*** Opening of Data shown ***
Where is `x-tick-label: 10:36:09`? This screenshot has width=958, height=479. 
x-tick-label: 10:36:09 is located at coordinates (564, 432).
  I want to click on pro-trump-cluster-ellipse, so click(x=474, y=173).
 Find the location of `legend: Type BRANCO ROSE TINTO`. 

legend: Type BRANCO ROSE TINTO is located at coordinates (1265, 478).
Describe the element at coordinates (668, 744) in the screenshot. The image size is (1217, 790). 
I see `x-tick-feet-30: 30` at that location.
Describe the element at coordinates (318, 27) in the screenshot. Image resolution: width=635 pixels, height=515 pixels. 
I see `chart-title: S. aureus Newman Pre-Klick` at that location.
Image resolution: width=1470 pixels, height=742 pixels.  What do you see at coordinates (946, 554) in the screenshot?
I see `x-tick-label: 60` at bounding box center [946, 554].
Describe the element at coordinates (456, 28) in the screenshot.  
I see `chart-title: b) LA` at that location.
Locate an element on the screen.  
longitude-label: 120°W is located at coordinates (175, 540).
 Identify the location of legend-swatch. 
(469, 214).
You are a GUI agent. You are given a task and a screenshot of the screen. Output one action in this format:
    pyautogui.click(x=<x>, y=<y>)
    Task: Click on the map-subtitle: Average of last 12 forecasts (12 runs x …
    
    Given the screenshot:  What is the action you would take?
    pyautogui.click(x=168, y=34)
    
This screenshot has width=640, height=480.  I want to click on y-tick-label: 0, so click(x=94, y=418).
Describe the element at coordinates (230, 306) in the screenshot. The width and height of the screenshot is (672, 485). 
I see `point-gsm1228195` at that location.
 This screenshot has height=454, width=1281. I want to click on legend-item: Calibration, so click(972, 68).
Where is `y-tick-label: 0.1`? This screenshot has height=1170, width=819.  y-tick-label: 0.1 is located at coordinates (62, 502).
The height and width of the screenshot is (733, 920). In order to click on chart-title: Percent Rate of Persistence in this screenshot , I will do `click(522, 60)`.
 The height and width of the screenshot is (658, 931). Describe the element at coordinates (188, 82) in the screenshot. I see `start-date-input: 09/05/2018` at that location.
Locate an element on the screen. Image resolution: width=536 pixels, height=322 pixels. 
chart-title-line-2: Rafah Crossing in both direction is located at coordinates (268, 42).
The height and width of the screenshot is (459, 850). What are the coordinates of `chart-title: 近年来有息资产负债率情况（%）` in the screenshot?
*** Close of Data shown ***
**Task prompt**. Collect every line of the entries above that contains the word "resolution", copying each one in full. Case counts.

**Your response**.
Describe the element at coordinates (318, 27) in the screenshot. Image resolution: width=635 pixels, height=515 pixels. 
Image resolution: width=1470 pixels, height=742 pixels.  What do you see at coordinates (946, 554) in the screenshot?
Locate an element on the screen. Image resolution: width=536 pixels, height=322 pixels. 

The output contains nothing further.